I felt the girl's slight form straighten, and saw his bold eyes sink beneath the flame of her look.
"Captain de Croix," and every sentence stung like the lash of a whip, "those are cowardly words, unworthy a French gentleman and soldier. Did you leave all your courtesy behind in Montreal, or dream that in this wilderness I should cringe to any words you might speak? You wish the truth; you shall have it. Three days ago, through an accident, I drifted, in an oarless boat, out from the river-mouth at Fort Dearborn to the open lake. None knew of my predicament. A storm blew me helpless to the southward, and after hours of exposure to danger, and great mental anguish, I was driven ashore amid the desolation of this sand. This comrade of yours found me scarce alive, ministered to my sore need, protected me through the hours of the night, stood but now between me and your ribaldry, counting his life but little beside the reputation of a woman. He may not wear the latest Paris fashions, Monsieur, but he has proved himself a man."
"I meant not all I said, Toinette," he hastened to explain. "You will forgive, I know, for I was sorely hurt to find that some one else had done the duty that was plainly mine. Surely no rude backwoodsman is to come between us now?"
She glanced from the one to the other, with true French coquetry.
"Faith, I cannot tell, Monsieur," she said, gayly; "stranger things have happened, and 'tis not altogether fine clothes that win the hearts of maidens on this far frontier. We learn soon to love strength, and the manly traits of the border. On my word, Monsieur, this John Wayland seems to have rare powers of body; I imagine he might even have crushed you, as he said."
"Think you so?" he asked, eying me curiously. "Yet 'tis not always as it looks, Mademoiselle."
It came so quickly as to startle me. I was wondering at the smile that curled his lips, when he sprang upon me, casting his arms around my waist, and twining one leg about mine. The shock of this sudden and unexpected onset took me completely by surprise, and I gave back sharply, scarce realizing his purpose, till he had the under-hold, and sought to lift me for a throw. 'Twas my weight alone that saved me, together with the rare good fortune that I had been leaning upon my gun.
As the breath came back to me, we locked grimly in a fierce struggle for the mastery. I had felt the straining grip of strong arms before, but De Croix surprised me, he was like steel, quick of motion as a wild-cat, with many a cunning French wrestling trick that tried me sorely. I heard a quick exclamationof surprise from the girl, a shout of delighted approval from Jordan, and then there was no sound but the harsh trampling of our feet and the heavy breathing. De Croix's effort was to lift me to his hip for a throw; mine, to press him backward by bodily strength. Both of us were sadly hindered by the sliding sand on which we strove. Twice I thought I had him, when my footing failed; and once he held me fairly uplifted from the ground, yet could not make the toss. 'Twas a wild grapple, for when we had exhausted all the tricks we knew, it came to be a sheer test of physical endurance. Then, for the first time, I felt myself the master,—though he was a man, that gay French dandy, and never did my ribs crack under the pressure of a stronger hand. But I slowly pressed him back, inch by inch, struggling like a demon to the last, until I forced his shoulders to the sand.
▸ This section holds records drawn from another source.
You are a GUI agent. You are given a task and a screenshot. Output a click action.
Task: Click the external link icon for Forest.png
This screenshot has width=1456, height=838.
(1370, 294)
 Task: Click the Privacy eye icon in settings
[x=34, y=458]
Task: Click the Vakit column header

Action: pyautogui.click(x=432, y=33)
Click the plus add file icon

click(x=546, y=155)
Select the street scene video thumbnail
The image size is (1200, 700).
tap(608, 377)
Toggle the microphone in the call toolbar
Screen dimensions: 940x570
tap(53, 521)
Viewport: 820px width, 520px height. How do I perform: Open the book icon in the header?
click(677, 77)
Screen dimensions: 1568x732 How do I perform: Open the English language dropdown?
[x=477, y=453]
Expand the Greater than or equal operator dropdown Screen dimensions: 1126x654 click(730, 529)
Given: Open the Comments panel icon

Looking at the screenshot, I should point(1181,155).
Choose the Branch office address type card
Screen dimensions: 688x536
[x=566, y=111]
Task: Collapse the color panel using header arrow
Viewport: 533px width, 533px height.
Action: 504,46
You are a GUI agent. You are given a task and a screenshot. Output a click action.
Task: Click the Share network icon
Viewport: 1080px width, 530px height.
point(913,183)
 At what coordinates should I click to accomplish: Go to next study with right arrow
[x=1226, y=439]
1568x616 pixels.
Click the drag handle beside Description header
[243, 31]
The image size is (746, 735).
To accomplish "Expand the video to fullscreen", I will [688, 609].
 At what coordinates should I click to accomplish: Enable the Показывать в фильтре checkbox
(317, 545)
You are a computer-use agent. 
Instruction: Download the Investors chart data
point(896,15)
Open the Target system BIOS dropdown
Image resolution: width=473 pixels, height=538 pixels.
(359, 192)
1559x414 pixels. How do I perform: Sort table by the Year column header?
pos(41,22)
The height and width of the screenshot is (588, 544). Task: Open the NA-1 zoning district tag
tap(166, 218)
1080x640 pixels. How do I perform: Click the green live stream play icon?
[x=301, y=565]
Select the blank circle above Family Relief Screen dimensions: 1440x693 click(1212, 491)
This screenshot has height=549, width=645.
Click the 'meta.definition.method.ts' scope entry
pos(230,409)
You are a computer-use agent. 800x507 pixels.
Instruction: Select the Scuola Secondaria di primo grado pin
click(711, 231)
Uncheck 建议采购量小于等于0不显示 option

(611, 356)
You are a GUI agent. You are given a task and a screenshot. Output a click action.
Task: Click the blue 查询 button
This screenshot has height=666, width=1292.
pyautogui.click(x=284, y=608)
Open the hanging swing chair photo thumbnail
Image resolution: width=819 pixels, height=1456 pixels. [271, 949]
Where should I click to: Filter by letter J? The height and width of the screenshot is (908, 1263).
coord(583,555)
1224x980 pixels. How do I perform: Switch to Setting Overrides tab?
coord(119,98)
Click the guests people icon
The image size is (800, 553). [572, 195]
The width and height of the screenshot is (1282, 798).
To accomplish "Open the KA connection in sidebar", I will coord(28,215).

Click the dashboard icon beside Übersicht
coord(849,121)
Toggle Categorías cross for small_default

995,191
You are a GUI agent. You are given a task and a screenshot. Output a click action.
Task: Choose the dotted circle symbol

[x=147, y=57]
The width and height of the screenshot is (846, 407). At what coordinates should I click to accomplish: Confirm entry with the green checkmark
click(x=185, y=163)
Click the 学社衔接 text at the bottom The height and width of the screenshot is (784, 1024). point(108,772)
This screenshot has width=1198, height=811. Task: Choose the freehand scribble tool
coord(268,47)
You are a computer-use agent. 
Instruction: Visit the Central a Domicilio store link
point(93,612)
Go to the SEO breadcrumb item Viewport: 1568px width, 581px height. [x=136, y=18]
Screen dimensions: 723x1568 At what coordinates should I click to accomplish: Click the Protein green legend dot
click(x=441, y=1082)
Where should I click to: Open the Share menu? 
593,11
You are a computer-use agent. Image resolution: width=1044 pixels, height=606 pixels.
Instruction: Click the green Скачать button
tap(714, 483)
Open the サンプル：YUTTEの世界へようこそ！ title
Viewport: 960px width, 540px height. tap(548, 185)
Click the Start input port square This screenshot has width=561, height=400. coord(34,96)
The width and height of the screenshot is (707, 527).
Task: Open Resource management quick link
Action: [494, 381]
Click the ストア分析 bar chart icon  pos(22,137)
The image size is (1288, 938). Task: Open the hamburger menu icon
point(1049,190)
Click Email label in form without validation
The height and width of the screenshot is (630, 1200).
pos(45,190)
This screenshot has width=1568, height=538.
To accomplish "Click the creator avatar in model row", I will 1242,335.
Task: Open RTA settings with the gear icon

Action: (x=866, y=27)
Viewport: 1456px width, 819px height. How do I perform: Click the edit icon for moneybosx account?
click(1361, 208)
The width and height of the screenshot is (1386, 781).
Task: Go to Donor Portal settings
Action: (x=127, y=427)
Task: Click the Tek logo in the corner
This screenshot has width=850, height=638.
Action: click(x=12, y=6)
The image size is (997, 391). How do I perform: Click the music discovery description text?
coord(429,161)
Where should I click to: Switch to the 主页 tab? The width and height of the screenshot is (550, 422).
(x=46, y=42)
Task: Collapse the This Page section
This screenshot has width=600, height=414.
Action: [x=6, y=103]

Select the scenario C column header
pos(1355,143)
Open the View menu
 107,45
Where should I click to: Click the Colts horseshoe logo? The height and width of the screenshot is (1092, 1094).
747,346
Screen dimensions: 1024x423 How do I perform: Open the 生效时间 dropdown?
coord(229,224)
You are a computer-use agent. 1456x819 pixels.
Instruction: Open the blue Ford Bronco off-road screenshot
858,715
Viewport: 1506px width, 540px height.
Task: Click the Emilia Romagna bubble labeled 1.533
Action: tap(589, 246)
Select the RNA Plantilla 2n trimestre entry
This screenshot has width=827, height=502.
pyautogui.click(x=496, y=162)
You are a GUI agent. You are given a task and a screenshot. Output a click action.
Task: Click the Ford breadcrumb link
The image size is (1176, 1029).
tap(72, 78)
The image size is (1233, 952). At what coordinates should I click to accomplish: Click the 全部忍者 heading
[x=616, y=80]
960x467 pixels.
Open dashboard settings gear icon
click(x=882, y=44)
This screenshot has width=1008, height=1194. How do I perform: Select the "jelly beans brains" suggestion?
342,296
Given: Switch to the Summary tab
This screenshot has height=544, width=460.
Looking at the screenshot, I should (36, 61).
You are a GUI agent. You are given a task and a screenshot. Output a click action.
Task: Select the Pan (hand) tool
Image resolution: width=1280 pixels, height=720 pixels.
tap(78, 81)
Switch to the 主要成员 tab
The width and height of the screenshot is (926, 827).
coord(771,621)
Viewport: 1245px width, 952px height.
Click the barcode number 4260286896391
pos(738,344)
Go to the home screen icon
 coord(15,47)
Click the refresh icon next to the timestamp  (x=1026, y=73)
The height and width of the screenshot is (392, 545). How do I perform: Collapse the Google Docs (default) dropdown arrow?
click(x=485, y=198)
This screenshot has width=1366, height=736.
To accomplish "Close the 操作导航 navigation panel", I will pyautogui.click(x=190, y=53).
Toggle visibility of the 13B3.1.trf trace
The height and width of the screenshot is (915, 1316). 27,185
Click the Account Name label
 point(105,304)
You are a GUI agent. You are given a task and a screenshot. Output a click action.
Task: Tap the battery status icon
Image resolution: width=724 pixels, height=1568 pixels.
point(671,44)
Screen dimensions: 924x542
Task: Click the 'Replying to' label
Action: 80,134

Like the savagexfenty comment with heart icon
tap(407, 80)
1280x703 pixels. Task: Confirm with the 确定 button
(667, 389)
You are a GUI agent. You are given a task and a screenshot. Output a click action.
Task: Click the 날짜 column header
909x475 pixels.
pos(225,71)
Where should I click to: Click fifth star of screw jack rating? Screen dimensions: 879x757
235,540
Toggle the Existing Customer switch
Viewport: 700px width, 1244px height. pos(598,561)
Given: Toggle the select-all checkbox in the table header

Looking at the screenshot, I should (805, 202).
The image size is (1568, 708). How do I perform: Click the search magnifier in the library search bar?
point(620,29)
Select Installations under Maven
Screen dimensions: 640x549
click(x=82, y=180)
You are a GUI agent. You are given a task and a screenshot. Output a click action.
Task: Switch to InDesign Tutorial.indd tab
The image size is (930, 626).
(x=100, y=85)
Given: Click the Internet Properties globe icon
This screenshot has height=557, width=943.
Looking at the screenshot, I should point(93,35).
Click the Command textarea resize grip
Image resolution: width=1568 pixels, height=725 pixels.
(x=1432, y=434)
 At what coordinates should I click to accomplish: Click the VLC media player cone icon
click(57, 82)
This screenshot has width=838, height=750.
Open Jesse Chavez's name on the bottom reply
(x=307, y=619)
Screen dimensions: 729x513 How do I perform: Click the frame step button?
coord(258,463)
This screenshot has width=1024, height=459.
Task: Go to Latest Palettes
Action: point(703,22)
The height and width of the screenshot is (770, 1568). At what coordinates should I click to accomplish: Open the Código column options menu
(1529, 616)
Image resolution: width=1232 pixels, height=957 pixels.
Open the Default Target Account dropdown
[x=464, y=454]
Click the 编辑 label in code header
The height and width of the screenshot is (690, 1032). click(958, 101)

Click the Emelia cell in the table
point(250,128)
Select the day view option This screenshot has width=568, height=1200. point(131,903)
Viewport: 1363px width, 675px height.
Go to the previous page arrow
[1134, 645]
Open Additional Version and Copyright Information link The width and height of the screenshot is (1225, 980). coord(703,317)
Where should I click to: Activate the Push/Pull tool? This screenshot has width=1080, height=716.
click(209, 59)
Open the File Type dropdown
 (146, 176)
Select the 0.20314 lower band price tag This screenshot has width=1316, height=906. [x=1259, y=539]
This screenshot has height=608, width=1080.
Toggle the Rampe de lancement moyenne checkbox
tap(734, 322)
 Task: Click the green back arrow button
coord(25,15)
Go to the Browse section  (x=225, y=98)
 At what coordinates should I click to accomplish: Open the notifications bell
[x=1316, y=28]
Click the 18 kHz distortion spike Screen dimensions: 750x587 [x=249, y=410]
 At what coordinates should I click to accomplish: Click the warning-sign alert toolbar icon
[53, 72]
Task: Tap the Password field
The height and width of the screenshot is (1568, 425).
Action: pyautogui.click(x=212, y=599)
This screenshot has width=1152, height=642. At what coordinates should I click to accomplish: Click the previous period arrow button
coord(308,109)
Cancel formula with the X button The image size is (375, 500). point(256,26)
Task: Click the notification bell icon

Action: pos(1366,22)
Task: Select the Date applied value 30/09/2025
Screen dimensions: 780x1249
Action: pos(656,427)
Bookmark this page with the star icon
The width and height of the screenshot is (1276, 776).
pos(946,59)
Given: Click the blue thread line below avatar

For a moment he lay there, panting heavily; then the old frank and easy smile came upon his lips.
"Your hand, monsieur," he said; "that is, if it yet retains sufficient strength to lift me."
Upon his feet he brushed the sand from out his long hair, and bowed gallantly.
"I have done my very best, Mademoiselle, 'Tis defeat, but not disgrace, for I have made your giant puff to win. May I not hope it has won me restoration to your good graces?"